Provided records: Begin

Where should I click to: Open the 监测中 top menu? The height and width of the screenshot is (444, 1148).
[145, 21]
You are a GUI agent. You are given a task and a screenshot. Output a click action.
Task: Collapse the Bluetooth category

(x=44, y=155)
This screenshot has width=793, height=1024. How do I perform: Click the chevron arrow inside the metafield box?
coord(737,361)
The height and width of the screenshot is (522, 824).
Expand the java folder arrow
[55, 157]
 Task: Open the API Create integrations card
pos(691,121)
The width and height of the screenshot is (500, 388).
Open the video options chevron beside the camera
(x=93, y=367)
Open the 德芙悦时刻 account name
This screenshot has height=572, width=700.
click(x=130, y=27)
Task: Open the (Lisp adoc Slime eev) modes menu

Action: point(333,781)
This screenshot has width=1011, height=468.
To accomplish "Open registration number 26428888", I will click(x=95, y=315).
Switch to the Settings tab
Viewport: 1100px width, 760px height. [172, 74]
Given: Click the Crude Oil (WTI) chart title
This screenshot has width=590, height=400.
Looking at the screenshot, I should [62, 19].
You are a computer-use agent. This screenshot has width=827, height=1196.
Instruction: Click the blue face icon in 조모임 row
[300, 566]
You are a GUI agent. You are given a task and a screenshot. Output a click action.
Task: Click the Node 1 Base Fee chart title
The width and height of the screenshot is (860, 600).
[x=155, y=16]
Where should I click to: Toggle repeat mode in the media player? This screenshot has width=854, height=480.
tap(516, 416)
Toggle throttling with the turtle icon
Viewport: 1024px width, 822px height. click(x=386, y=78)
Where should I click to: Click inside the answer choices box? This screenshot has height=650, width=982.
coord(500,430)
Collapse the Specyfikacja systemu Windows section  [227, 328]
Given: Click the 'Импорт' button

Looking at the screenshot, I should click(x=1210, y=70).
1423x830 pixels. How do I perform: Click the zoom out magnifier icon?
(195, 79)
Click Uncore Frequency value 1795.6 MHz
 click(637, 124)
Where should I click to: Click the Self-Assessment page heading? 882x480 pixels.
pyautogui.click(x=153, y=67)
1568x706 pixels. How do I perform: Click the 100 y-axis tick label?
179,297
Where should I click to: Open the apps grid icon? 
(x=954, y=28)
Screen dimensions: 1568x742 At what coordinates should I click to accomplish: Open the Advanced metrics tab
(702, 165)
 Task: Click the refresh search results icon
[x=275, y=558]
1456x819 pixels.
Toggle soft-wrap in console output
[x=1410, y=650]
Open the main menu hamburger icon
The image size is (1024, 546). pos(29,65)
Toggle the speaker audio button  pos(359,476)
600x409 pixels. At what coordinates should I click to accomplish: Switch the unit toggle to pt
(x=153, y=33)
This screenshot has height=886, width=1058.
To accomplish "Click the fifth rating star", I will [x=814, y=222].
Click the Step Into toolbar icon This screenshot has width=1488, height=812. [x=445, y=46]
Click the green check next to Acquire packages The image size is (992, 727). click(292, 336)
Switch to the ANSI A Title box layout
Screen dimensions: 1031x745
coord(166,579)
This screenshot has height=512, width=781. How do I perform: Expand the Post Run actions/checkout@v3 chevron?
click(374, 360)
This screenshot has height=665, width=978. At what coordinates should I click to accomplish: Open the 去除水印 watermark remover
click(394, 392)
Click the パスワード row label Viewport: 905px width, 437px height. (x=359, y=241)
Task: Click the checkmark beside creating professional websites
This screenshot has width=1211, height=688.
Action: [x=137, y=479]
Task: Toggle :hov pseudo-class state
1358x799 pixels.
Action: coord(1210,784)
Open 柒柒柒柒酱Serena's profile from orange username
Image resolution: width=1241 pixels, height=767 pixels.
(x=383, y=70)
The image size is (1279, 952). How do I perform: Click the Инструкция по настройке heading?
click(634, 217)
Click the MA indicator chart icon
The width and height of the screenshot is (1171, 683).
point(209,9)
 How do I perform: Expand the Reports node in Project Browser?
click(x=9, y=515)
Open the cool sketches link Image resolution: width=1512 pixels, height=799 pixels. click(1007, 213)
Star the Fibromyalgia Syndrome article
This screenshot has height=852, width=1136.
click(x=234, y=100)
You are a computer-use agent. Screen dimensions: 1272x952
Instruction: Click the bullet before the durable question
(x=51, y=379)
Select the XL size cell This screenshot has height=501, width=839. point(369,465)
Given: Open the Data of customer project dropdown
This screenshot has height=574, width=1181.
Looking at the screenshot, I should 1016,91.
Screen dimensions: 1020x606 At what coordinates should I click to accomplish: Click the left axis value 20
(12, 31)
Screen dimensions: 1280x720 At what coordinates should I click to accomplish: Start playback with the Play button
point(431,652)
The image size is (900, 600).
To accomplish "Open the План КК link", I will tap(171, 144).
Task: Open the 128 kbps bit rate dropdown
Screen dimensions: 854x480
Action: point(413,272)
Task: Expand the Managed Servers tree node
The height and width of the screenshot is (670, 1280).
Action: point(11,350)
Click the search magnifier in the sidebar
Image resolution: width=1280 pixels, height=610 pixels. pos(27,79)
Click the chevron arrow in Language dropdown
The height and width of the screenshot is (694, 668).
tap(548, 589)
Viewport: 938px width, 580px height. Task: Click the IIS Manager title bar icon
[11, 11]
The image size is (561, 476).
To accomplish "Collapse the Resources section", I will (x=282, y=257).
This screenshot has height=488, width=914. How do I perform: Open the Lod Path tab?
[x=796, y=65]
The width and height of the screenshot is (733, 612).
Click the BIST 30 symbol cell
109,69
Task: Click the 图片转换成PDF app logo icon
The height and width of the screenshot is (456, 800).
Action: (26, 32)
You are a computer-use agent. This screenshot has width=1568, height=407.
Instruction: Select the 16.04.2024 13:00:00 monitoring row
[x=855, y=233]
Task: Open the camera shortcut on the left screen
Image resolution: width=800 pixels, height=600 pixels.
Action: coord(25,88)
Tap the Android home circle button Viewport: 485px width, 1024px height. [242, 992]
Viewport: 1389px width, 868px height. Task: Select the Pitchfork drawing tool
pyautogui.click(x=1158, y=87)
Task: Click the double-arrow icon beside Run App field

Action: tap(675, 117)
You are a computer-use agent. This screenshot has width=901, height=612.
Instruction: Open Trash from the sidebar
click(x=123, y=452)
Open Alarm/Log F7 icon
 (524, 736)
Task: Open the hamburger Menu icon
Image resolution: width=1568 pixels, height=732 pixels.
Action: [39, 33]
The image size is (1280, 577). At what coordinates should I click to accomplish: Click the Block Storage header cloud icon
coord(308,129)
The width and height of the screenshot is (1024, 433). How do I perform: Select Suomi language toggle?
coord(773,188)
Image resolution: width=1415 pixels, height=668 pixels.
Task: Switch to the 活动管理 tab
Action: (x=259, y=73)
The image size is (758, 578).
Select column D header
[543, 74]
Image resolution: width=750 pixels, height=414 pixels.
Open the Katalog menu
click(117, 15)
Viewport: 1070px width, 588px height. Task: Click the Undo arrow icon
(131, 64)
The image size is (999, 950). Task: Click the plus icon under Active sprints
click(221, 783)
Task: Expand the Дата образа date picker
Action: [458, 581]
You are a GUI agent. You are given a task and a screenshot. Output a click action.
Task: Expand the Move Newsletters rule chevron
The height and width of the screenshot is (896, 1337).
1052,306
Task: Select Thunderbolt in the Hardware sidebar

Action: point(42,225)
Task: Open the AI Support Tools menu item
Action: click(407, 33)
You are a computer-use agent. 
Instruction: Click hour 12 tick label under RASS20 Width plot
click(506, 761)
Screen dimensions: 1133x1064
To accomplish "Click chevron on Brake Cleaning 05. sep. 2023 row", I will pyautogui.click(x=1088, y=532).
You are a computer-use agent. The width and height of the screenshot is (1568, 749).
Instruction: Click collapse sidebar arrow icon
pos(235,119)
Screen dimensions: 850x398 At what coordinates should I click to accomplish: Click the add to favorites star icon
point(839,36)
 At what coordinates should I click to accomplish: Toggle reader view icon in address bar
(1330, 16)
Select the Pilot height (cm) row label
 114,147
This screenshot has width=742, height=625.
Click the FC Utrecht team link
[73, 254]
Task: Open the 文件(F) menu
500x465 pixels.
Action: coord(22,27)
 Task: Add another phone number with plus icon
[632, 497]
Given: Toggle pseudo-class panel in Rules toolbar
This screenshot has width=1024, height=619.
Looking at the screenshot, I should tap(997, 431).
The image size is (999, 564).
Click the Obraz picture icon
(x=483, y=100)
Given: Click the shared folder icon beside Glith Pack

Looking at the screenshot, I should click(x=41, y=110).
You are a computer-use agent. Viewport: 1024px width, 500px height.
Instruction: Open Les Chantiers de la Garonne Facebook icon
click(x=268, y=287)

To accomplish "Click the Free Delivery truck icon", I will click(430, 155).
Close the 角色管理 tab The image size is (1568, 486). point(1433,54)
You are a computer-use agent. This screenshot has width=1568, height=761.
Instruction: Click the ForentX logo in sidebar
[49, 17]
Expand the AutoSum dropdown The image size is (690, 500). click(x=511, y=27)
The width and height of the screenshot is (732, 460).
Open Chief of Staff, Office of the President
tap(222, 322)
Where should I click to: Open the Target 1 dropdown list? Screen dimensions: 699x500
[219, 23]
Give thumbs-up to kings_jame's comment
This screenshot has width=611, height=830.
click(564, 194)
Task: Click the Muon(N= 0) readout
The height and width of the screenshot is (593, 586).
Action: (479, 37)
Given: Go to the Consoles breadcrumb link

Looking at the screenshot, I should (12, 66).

Provided records: End

What the task requires: Copy exactly, please, the span of lines that begins at the line with "The width and height of the screenshot is (732, 460)." and ends at the last line of the data, both included.

Problem solution:
The width and height of the screenshot is (732, 460).
Open Chief of Staff, Office of the President
tap(222, 322)
Where should I click to: Open the Target 1 dropdown list? Screen dimensions: 699x500
[219, 23]
Give thumbs-up to kings_jame's comment
This screenshot has width=611, height=830.
click(564, 194)
Task: Click the Muon(N= 0) readout
The height and width of the screenshot is (593, 586).
Action: (479, 37)
Given: Go to the Consoles breadcrumb link

Looking at the screenshot, I should (12, 66).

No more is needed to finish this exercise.